Coming to theaters from director Dexter Fletcher and Paramount Pictures comes a ride lead by a “Rocketman.”
Reginald Dwight is a young music prodigy who lives with a father Stanley (Steven Mackintosh) who has no heart for the boy and mother Sheila (Bryce Dallas Howard) who only has a heart for herself. Supporting him is Grandmother Ivy (Gemma Jones) who sees musical potential in the boy.
From a music conservatory to playing at the local bar, Reggie (Taron Egerton) is still trying to figure out this thing called life. Then he meets Ray (Charlie Rowe) who introduces him to songwriter Bernie Taupin (Jamie Bell) and magic happens.
Ray and music man Dick James (Stephen Graham) send the newly renamed Elton John out on the road including a show at the Troubadour in California. Bernie is thrilled with their windfall but Elton is still trying to figure it all out.
Help comes in the presence of John Reid (Richard Madden) who sweeps Elton off his feet. Reid also ingratiated himself into the performers life and home which doesn’t sit well with everyone.
In the meantime the world has become his oyster with sold out performances that allow him to be as wild as he wants. Then, success turns sour as Elton finds himself in the world of drugs, alcohol and the past turn him inside out.
There comes a time when you either ignore the world crashing around you or change the direction of life.
Edgerton as Elton John is absolutely stunning. He is in it from beginning to end and by that I mean playing the life of a legend that, for the most part, isn’t pretty. Whether by his own hand or the craziness that comes with fame, Edgerton portrays the naïve, sensitive, longing and angry side of Elton John. He is mesmerizing to watch and cements his talent as an actor as well as a singer.
Bell as Taupin is thrilled to be working with Elton and takes off along side his friend with the sparkle and thrill of a kid. It doesn’t take long for Taupin realizes that he, and the man he considers a brother, is headed for disaster. Bell gives his performance everything filled with friendship, loyalty and a bit of tough love. I truly enjoyed Bell’s performance as it was truly heartfelt and strong.
Mackintosh as father Stanley seems to have an almost distain for his son and it is the young Reginald who feels every piece of that. Even as the young Reginald grows up, the shadow of that relationship is with him daily. Howard as Sheila is a woman who clearly isn’t happy in marriage or motherhood. When there are moments of motherly love and Reginald grabs onto it, he is almost instantly swatted away with added pain.
Madden as Reid is a piece of work for sure.
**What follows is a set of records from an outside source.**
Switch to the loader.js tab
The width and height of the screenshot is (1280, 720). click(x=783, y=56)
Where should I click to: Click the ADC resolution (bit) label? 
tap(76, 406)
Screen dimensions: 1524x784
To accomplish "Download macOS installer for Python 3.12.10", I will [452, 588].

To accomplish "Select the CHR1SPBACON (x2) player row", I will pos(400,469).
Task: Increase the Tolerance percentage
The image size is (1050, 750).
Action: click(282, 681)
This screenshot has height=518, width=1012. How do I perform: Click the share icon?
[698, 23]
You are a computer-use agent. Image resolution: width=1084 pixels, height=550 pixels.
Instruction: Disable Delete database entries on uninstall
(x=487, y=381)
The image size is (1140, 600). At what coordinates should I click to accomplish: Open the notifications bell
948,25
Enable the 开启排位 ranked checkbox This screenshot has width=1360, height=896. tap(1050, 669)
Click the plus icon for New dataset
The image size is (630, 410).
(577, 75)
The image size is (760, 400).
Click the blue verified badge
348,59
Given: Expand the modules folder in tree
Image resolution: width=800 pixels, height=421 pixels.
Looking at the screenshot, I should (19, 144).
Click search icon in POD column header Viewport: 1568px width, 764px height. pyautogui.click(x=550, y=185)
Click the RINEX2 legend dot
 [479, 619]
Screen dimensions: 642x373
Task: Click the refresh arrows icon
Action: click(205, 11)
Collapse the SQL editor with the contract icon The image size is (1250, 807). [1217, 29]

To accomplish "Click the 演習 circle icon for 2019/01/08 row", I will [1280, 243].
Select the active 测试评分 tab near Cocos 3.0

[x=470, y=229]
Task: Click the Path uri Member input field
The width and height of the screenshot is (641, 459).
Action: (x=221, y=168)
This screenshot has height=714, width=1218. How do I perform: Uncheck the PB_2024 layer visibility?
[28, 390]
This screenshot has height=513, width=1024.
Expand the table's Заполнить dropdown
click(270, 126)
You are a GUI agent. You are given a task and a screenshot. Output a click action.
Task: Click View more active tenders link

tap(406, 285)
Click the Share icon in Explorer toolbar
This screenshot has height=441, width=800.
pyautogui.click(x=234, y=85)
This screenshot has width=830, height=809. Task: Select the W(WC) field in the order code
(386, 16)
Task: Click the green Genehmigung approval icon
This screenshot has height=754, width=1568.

He gives Elton hope that he deserves to be loved but it comes at such a high and debilitating cost. Jones as Ivy is the sole hope for young Reginald, she is strong, compassionate and keenly aware of the situation with Reginald’s parents.
Other cast include: Jason Pennycooke as Wilson, Jimmy Vee as Arthur, Rachel Muldoon as Kiki Dee, Celinde Schoenmaker as Renate Blauel and Tate Donovan as Doug Weston.
“Rocketman” is a film that is to be experienced on so many levels. Yes, it is filled with Elton John’s music and the placement of each memorable song is perfection. The choreography is thrilling to watch and the moments in the story where his life is seen through song and dance is toe tapping and engaging.
I also have to say that there were moments that Kleenex is needed. Lets be honest, John’s life as we are shown is only moments of heartbreak that are hidden with music, flashy outfits and smiles induced by drugs and alcohol. Believing the worst in himself by the stinging comments of those who profess to love him, if your heart doesn’t feel it on the screen then might I suggest hanging out with Sheila and Stanley!
It must also be said that Egerton’s outrageous and colorful performance is everything for this film. He had the audience laughing at times, sniffling a lot, and toe tapping if not trying to sing out loud to the songs we all know so well.
This is a film that brings us everything, tells us the tale of an icon and how thoroughly lucky that he went beyond the yellow brick road to stay with us. Elton John is someone in my own life who seemed to sing the words filled with emotion that floated around in my own head. Taupin didn’t hesitate to bring the words that we have been singing for the past 25-plus years.
From “Sacrifice,” “Sorry Seems to be the Hardest Word,” “Your Song,” “Don’t Let the Sun Go Down on Me,” “I’m Still Standing,” “Candle in the Wind,” “Daniel,” “Goodbye Yellow Brick Road” and my favorite, “I Want Love.”
For those of us who love Elton John, “Rocketman” is the film that embraces the reasons why and lets us all into a life that explains so very much.
In the end — the only way to tell his story is to live his fantasy!